What I like about this mix is, aside from the track selection, is how it plays with space and dynamics and how the mix moves. I always say mixes are a lot like symphonies, there are phases and movements and ebbs and flows. This one starts out peaceful and curious, before opening up like a beautiful flower at around the 15min mark. At 23min, a piece by DJ Healer featuring a male voice whispering about dreams and healing on top of pads & plucked strings really taps into my ASMR and makes every hair on my body stand up, even now. It's interesting because this track was the final track on the album that it's from, which says to me that the producer intended it to be a philosophical farewell, but inserted here by 4142 about 1/3 of the way through produces a different effect, almost as a reminder of their intentions before we move on to the next phase of the mix. By the final 1/3 of the mix, we are in full downtempo realms, before it ends in a flurry of feedback and drone.




Jon Hassell ‎– Vernal Equinox REISSUE

I love leftfield ambient music, in particular releases described as "Fourth World," a term that was coined by Hassell himself in the late 70s. It is what I listen to almost always when I'm at home, and since the quarantine it seems to be pretty much all I listen to when I'm not working on music myself. As a genre, much like "world music", Fourth World may seem outdated as a term now, but its core ideas of combining traditional instruments with synths and other futuristic sounds is one that speaks to me personally. And if you think about it, a lot of the electronic music we love is often the perfect marriage of tradition and futurism.

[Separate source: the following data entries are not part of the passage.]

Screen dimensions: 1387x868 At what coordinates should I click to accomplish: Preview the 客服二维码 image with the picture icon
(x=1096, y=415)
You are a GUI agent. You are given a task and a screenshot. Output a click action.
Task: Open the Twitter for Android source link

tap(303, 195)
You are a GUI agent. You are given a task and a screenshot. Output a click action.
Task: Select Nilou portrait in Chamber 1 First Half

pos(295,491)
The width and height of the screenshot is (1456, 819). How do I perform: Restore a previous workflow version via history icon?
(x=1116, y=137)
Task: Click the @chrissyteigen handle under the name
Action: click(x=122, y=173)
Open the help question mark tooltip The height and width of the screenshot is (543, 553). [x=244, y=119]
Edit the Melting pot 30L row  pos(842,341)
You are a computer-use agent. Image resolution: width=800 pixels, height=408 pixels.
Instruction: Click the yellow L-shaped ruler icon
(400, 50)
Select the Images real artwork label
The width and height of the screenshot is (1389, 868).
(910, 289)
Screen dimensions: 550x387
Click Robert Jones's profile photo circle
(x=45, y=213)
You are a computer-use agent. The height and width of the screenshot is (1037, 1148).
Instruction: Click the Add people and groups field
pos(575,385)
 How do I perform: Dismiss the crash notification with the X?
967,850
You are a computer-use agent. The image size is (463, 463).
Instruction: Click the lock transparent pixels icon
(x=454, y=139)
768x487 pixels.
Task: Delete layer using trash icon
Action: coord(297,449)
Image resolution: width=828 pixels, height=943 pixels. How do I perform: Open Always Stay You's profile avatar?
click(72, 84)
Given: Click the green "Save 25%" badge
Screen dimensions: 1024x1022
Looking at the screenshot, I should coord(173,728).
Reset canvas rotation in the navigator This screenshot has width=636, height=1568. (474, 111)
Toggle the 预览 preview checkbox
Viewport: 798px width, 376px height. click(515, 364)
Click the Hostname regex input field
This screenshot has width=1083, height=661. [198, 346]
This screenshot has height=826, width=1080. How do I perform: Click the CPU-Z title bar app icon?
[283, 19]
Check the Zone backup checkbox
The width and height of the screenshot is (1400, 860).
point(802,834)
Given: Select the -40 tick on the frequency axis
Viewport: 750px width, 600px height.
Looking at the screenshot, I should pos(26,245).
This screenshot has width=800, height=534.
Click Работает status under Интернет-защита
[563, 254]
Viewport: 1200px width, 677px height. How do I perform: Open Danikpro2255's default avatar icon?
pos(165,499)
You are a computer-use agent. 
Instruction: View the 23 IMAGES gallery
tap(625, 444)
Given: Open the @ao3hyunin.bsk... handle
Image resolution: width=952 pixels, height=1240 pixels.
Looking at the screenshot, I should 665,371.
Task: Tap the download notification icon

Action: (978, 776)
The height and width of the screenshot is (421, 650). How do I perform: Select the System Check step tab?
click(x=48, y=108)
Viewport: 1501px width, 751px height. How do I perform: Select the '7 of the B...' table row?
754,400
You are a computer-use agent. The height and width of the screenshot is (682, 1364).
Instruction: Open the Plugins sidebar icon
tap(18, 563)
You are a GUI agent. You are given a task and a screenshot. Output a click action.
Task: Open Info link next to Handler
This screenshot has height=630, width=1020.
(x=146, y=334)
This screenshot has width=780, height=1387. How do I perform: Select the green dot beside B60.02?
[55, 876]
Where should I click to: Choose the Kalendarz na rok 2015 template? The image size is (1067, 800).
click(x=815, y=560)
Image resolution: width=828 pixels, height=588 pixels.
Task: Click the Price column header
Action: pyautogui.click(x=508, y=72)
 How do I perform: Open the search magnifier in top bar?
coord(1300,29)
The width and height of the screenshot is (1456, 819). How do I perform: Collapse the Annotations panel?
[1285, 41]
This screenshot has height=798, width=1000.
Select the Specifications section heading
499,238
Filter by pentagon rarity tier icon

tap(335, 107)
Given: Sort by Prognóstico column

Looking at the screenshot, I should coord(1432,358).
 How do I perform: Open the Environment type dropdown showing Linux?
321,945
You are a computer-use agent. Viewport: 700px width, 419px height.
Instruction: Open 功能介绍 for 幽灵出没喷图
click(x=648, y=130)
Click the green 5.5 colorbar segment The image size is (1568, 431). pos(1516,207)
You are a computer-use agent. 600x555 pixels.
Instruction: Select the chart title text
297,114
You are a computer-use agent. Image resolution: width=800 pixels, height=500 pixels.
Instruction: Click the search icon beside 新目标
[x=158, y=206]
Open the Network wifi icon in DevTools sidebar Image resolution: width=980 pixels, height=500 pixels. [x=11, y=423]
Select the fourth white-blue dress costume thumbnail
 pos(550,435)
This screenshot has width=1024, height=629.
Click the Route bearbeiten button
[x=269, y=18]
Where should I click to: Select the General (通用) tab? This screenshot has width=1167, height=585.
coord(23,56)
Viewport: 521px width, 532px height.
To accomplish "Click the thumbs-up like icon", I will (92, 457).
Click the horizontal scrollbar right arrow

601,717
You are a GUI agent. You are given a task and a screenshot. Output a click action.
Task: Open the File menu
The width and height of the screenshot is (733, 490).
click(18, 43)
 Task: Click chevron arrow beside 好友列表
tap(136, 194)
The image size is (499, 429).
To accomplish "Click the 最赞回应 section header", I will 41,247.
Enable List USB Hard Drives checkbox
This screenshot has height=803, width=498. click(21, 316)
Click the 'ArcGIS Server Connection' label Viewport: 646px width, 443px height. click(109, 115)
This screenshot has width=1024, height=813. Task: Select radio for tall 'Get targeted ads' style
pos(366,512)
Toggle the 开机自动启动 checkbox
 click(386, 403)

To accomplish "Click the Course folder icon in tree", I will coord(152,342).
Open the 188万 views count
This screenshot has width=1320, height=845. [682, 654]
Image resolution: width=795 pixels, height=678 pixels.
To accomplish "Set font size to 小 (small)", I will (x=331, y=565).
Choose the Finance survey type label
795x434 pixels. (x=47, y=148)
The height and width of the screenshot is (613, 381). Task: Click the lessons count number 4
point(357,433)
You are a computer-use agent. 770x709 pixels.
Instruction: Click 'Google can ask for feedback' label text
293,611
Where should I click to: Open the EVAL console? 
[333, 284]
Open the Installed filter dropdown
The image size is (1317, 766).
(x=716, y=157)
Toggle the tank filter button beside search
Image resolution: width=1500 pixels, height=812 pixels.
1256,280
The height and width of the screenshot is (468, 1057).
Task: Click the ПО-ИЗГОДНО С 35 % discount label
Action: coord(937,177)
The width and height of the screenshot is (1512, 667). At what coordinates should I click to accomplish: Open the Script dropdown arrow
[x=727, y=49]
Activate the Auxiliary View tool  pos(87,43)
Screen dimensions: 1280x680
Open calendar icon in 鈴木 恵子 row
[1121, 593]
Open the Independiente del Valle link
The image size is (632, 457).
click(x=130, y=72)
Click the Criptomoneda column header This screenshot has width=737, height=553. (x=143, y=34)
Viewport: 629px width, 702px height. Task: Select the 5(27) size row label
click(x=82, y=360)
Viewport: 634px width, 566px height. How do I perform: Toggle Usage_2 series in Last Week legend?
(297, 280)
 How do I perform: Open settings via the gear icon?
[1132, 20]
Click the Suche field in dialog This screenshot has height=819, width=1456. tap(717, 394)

This one is a classic, but was 100% new to me despite me having listened to Jon Hassell for a long time. To be fair to my clueless ass, he has a lot of albums. I like this release because it is whimsical and makes me think of nature, or to be more specific, a tropical island in the Pacific Ocean. There are Indonesian gamelan, hand drums, and Hassell's iconic trumpet played very un-traditionally. At times it sounds like birds, other times it almost sounds human. It reminds me of another album I love, Herbie Hancock's Sextant, which also combines jazz instruments with futuristic sounds. It's spacy but organic sounding, surprising but not cacophonous. This album was also recorded at York University in Toronto, where I live, so it feels even more special.




Fast Floor ‎– On A Quest For Intelligence

Do DJs just know what their favourite all time release is? I certainly don't and am unable to really pick just one so I selected a record that's been a favourite of mine for the last 10 years and tried not to overthink it. Fast Floor is Ron Wells, aka Jack Smooth, aka Smooth & Simmonds, aka Mystic Moods, an absolute fucking legend of jungle, hardcore, and specifically jungle techno. This album was a game changer in my trajectory as a DJ because it was one of the earliest drum & bass records I listened to and fell in love with, as a DJ who up until that point only played house & acid for the most part.

What I love about his music is he has a taste for and ability to make a wide variety of styles, and make them WELL. He's a trained musician, as far as I've read, and is not someone who takes shortcuts in his productions. All of his compositions are super melodic and musically complex, every breakbeat meticulously engineered and created from scratch. I read in interviews he refrained from using a lot of samples on this record. And though I personally love sampling and think it's an artform that is unfairly denigrated among certain subsects, I find his dedication and passion and work ethic incredibly inspiring.

Track-wise, you would be hard pressed to find a bad song on this record. Every synth patch sounds distinct, the songwriting and arrangement really sounds like no one else (at the time) but remains undeniably catchy, and in the time since then you can tell this record was highly influential in the liquid drum & bass scene.